Jonathan L. Ravelas, a senior adviser at Reyes Tacandong & Co., mentioned weak property demand could have weigned on the trade’s actual property publicity ratio final quarter. 

“Banks are rationalizing their actual property publicity as a result of non-performing loans are rising and builders are slowing launches amid weak demand,” he mentioned by way of Viber. “The BSP’s tighter oversight provides to the warning.”

Nevertheless, Joey Roi H. Bondoc, director and head of analysis at Colliers Philippines, famous that financial institution lending to the actual property sector sometimes slows within the third quarter. He famous the current drop in lending was “not important.”

“Now we have but to see a considerable take-up in (the) Metro Manila condominium market, particularly within the pre-selling sector,” he informed BusinessWorld in a cellphone interview. “And it solely implies that banks are nonetheless cautious to lend to the actual property sector, to the condominium sector at this level. In order that’s why, when you take a look at the publicity of banks to actual property, it’s not a big improve or lower. It’s virtually (flat), virtually the identical.”

A current Colliers Philippines report confirmed that residential take-up soared by 108% within the third quarter, equal to five,900 models from 2,800 models within the earlier quarter. This was the very best take-up because the second quarter of 2023.

For the fourth quarter, Mr. Asuncion mentioned the banking trade will possible grant extra loans to the actual property sector following the central financial institution’s current charge cuts and growing demand for residential properties and leasing.

“Publicity ratios ought to stay broadly steady, with banks balancing development alternatives in opposition to regulatory limits,” he added.

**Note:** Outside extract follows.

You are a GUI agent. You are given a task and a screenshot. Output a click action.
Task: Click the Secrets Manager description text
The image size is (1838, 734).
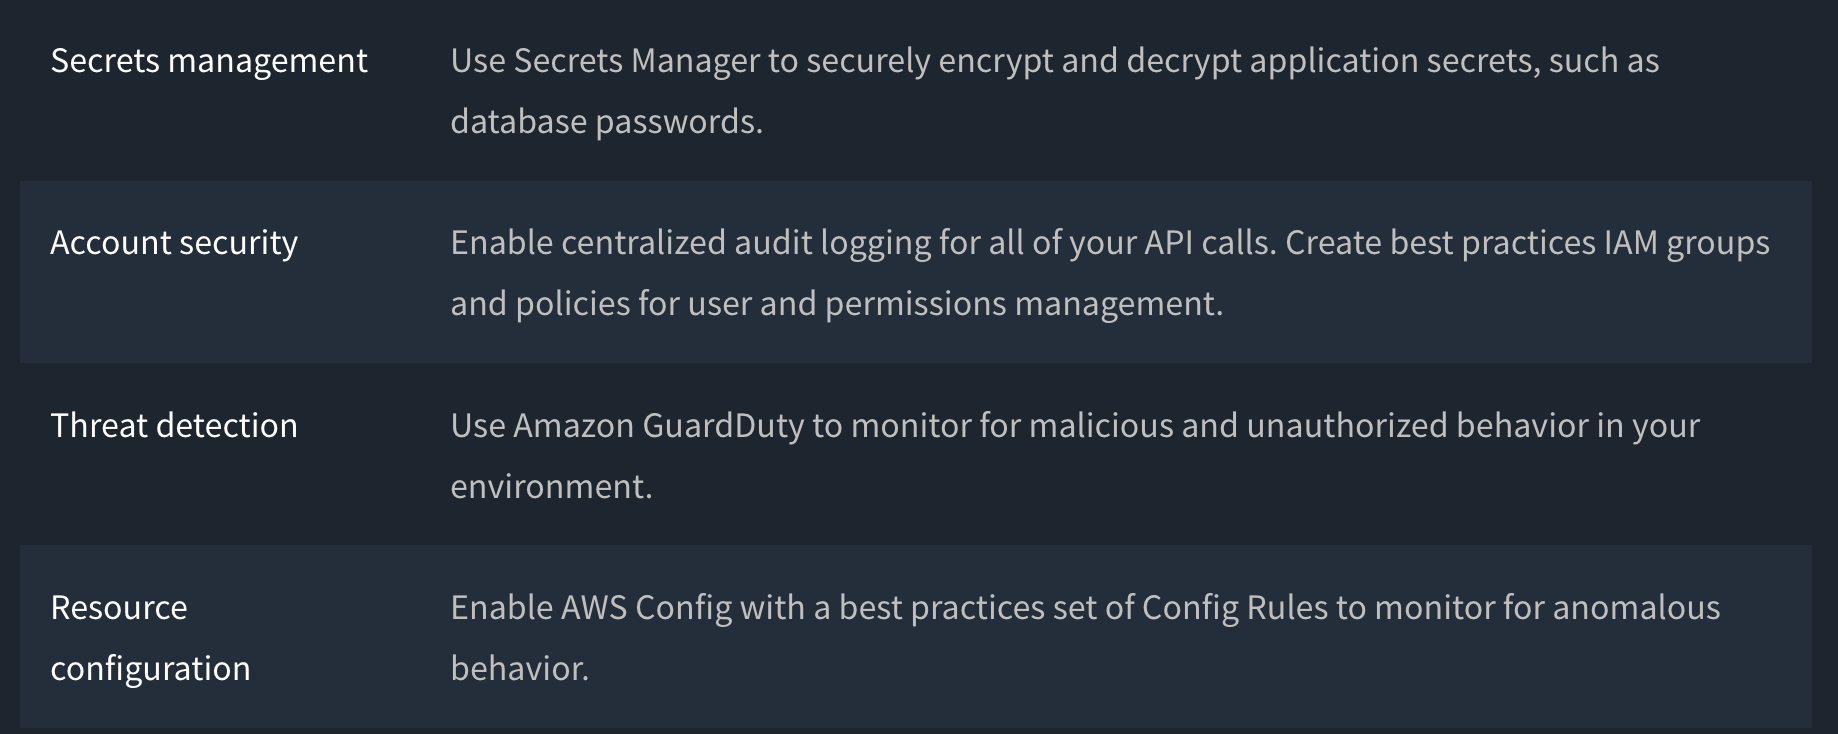point(1055,91)
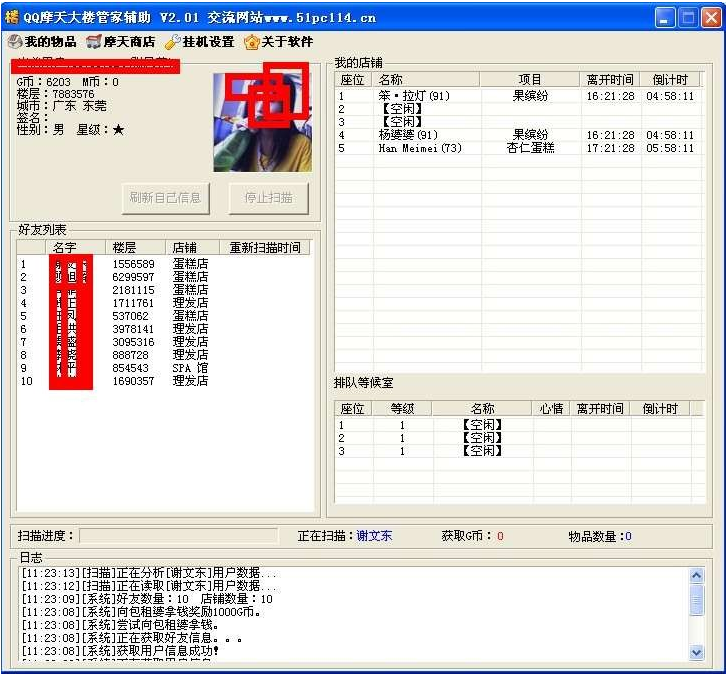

The BSP final week decreased borrowing prices by one other 25 foundation factors (bps), bringing the important thing charge to its lowest in over three years at 4.5%. It has up to now delivered 200 bps in cuts since August final 12 months.

Nevertheless, Mr. Bondoc mentioned that still-high mortgage charges are offsetting the supposed increase from decrease benchmark rates of interest.

“However the issue is… the central financial institution has been reducing rates of interest however there isn’t a corresponding decline in mortgage charges by the banks, which once more signifies that banks are nonetheless a bit of hesitant to lend to this market,” he mentioned.

Nonetheless, Mr. Bondoc famous that vacation bonuses, larger remittances and the peso depreciation will possible spur demand within the home residential market.

“This fall is a powerful quarter for condominium take-up due to bonuses for native workers and remittances from the Philippines. After which peso’s depreciating, so it may be an excellent alternative for OFWs (abroad Filipino employees) to ship house more cash after which lastly, for instance, reserve a condominium unit or purchase a home and lot unit of their house provinces,” Mr. Bondoc mentioned.

The peso hit the P59-a-dollar stage a number of instances in November and slumped to a recent low of P59.22 in opposition to the dollar on Dec. 4.